The Institute of Waste Management and Contaminated Site Treatment of the TU Dresden has developed two software programs that help estimate these two driving forces for groundwater recharge. WettGen is a weather generator using a Weibull distribution and Markov chain approximations to create synthetic climate time series. These are applied as an upper boundary condition for PCSiWaPro®, a numerical finite element simulation tool solving the Richards' equation for water balance and a convection dispersion equation for contaminant.
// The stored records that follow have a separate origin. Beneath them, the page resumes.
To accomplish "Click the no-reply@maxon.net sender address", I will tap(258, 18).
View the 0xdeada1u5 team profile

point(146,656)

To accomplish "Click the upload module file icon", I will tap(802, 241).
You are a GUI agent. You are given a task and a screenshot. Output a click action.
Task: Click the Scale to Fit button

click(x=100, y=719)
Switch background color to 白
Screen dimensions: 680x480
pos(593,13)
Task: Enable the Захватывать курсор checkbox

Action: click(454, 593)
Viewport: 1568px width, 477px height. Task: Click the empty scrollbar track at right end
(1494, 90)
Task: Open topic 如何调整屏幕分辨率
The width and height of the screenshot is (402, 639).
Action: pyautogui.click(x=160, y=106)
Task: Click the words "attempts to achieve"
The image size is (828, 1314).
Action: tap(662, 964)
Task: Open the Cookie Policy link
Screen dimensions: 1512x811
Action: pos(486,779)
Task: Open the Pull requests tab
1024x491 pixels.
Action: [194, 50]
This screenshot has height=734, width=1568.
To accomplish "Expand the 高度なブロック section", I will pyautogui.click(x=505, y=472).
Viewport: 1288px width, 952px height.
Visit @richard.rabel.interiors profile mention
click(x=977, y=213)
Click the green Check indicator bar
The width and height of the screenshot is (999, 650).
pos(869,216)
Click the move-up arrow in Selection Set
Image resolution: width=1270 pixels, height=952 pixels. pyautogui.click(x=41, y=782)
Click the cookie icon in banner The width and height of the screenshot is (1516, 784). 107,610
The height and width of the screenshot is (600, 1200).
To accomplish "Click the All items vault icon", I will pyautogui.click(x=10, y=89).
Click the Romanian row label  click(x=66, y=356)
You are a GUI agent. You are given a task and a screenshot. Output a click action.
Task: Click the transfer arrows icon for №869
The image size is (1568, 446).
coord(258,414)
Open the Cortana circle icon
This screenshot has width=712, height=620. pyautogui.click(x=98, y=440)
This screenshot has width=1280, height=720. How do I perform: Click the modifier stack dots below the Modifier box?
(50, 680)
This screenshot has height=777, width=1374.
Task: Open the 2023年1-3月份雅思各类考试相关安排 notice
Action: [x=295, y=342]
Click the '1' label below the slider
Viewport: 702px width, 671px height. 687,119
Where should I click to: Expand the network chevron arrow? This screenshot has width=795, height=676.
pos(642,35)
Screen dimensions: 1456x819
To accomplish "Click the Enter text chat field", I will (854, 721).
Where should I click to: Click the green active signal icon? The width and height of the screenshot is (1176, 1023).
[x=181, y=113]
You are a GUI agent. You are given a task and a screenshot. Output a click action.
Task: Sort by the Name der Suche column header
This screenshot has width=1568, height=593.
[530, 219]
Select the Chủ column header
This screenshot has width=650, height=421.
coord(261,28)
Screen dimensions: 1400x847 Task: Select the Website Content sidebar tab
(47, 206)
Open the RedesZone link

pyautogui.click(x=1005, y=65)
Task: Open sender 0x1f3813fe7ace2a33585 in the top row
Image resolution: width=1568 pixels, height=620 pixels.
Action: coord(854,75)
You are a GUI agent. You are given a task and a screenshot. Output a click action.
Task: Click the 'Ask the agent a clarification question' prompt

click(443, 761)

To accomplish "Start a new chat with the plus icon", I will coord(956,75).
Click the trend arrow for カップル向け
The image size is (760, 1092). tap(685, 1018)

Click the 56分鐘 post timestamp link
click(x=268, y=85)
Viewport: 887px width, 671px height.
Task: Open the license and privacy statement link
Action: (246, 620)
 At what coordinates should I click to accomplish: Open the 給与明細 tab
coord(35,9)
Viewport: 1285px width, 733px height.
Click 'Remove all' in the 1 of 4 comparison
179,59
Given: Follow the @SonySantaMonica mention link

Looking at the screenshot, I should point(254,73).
The result of this coupled simulation is an outflow at the lower boundary of the PCSiWaPro® model, which can be interpreted as a recharge rate for the underlying aquifer.
Considering that climate change scenarios for Germany predict longer dry periods and an increase of extreme precipitation events, simulations showed that groundwater recharge rates tend to decrease. This is due to the fact that during extreme events the maximum infiltration rate is reached much sooner than for rain periods with a lower intensity and a longer duration, leading to higher rates of surface runoff.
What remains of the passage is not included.